Now, we calculate each term:

$$2\left(\frac{1}{2}\right)^{3} = 2\left(\frac{1}{8}\right) = \frac{2}{8} = \frac{1}{4}$$

$$-11\left(\frac{1}{2}\right)^{2} = -11\left(\frac{1}{4}\right) = -\frac{11}{4}$$

$$17\left(\frac{1}{2}\right) = \frac{17}{2} = \frac{34}{4}$$

$$-6 = -\frac{24}{4}$$

Substitute these values back into the polynomial:

$$p\left(\frac{1}{2}\right) = \frac{1}{4} - \frac{11}{4} + \frac{34}{4} - \frac{24}{4}$$

Combine the numerators over the common denominator:

$$p\left(\frac{1}{2}\right) = \frac{1 - 11 + 34 - 24}{4}$$

$$p\left(\frac{1}{2}\right) = \frac{-10 + 34 - 24}{4}$$

$$p\left(\frac{1}{2}\right) = \frac{24 - 24}{4}$$

$$p\left(\frac{1}{2}\right) = \frac{0}{4} = 0$$

Since $$p\left(\frac{1}{2}\right) = 0$$, this confirms that $$x = \frac{1}{2}$$ is a zero of the polynomial. Therefore, $$(2x - 1)$$ is a factor of $$p(x)$$.

**step2 Factor the polynomial by grouping terms**

Since $$(2x - 1)$$ is a factor, we can rewrite the polynomial by strategically grouping terms to explicitly factor out $$(2x - 1)$$. This method involves breaking down the existing terms to create expressions that share the $$(2x - 1)$$ factor.

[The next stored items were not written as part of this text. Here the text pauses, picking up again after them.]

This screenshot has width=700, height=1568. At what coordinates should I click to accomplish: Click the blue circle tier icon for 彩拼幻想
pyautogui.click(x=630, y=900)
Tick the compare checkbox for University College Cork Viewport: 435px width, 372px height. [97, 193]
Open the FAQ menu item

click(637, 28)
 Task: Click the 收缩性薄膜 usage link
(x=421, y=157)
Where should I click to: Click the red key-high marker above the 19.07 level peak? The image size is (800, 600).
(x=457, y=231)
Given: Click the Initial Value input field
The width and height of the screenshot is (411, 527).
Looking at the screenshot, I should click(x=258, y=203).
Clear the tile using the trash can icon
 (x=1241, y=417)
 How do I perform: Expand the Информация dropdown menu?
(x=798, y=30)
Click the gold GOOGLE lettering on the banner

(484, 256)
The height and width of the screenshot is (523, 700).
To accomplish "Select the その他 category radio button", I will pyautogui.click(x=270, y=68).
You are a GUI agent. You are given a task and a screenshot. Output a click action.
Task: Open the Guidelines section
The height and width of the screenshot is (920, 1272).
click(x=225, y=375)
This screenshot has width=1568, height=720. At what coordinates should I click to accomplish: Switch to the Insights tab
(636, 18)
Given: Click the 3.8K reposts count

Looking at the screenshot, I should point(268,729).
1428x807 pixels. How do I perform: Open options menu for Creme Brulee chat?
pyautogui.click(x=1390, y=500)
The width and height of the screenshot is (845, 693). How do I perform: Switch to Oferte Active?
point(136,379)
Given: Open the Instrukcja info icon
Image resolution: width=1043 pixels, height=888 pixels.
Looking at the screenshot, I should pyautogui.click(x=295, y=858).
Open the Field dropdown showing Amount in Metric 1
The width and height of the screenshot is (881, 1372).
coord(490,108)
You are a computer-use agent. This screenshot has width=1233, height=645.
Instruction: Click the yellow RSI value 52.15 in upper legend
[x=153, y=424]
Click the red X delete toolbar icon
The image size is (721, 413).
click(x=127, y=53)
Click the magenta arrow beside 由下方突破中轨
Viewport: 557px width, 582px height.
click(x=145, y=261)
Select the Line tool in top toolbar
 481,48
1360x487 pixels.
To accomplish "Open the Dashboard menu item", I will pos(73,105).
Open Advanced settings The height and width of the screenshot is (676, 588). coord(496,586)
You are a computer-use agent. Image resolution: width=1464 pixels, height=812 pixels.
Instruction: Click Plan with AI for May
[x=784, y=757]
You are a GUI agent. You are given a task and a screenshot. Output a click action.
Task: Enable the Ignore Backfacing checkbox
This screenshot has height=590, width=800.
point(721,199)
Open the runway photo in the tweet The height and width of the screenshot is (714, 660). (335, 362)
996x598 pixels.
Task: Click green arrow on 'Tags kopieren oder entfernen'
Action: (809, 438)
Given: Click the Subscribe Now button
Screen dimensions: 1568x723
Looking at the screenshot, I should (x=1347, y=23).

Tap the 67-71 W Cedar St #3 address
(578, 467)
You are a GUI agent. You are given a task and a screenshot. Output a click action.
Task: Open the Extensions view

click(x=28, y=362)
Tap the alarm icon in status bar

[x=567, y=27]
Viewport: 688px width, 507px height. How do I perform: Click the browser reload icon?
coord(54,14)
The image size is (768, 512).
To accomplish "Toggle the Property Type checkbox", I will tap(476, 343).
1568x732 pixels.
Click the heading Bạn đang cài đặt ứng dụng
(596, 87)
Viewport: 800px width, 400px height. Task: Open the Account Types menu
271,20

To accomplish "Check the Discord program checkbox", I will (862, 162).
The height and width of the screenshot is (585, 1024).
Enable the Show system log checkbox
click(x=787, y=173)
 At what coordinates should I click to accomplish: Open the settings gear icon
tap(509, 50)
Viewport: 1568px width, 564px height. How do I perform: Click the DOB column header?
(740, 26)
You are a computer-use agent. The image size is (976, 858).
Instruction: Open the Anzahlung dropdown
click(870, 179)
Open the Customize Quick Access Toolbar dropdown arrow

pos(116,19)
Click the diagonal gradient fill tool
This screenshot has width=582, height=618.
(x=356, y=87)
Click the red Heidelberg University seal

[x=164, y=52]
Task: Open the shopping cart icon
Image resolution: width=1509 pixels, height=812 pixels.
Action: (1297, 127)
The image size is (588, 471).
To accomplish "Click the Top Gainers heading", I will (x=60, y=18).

$$p(x) = 2x^{3}-11x^{2}+17x - 6$$

First, we want to create a term with $$(2x - 1)$$ from $$2x^3$$. We can multiply $$(2x - 1)$$ by $$x^2$$ to get $$2x^3 - x^2$$. We already have $$2x^3$$, but we need to adjust $$-11x^2$$ by adding $$x^2$$ and subtracting it to maintain the original expression:

$$p(x) = 2x^{3} - x^{2} - 10x^{2} + 17x - 6$$

Now, factor $$x^2$$ from the first two terms:

$$p(x) = x^{2}(2x - 1) - 10x^{2} + 17x - 6$$

Next, we focus on $$-10x^2$$. To get $$(2x - 1)$$ as a factor, we multiply $$(2x - 1)$$ by $$-5x$$ to get $$-10x^2 + 5x$$. We have $$-10x^2$$ and $$+17x$$. We need to subtract $$5x$$ from $$17x$$ and add it back later to create the desired term:

$$p(x) = x^{2}(2x - 1) - 10x^{2} + 5x + 12x - 6$$

Factor $$-5x$$ from $$-10x^2 + 5x$$:

$$p(x) = x^{2}(2x - 1) - 5x(2x - 1) + 12x - 6$$

Finally, consider the remaining terms $$12x - 6$$. We can factor out $$6$$ to get $$6(2x - 1)$$:

$$p(x) = x^{2}(2x - 1) - 5x(2x - 1) + 6(2x - 1)$$

Now, we can factor out the common factor $$(2x - 1)$$ from the entire expression:

$$p(x) = (2x - 1)(x^{2} - 5x + 6)$$

**step3 Factor the remaining quadratic expression**

We have factored the polynomial into a linear factor and a quadratic factor: $$(2x - 1)(x^{2} - 5x + 6)$$. Now we need to completely factor the quadratic expression $$x^{2} - 5x + 6$$. To factor this quadratic, we look for two numbers that multiply to $$6$$ (the constant term) and add up to $$-5$$ (the coefficient of the $$x$$ term). These two numbers are $$-2$$ and $$-3$$.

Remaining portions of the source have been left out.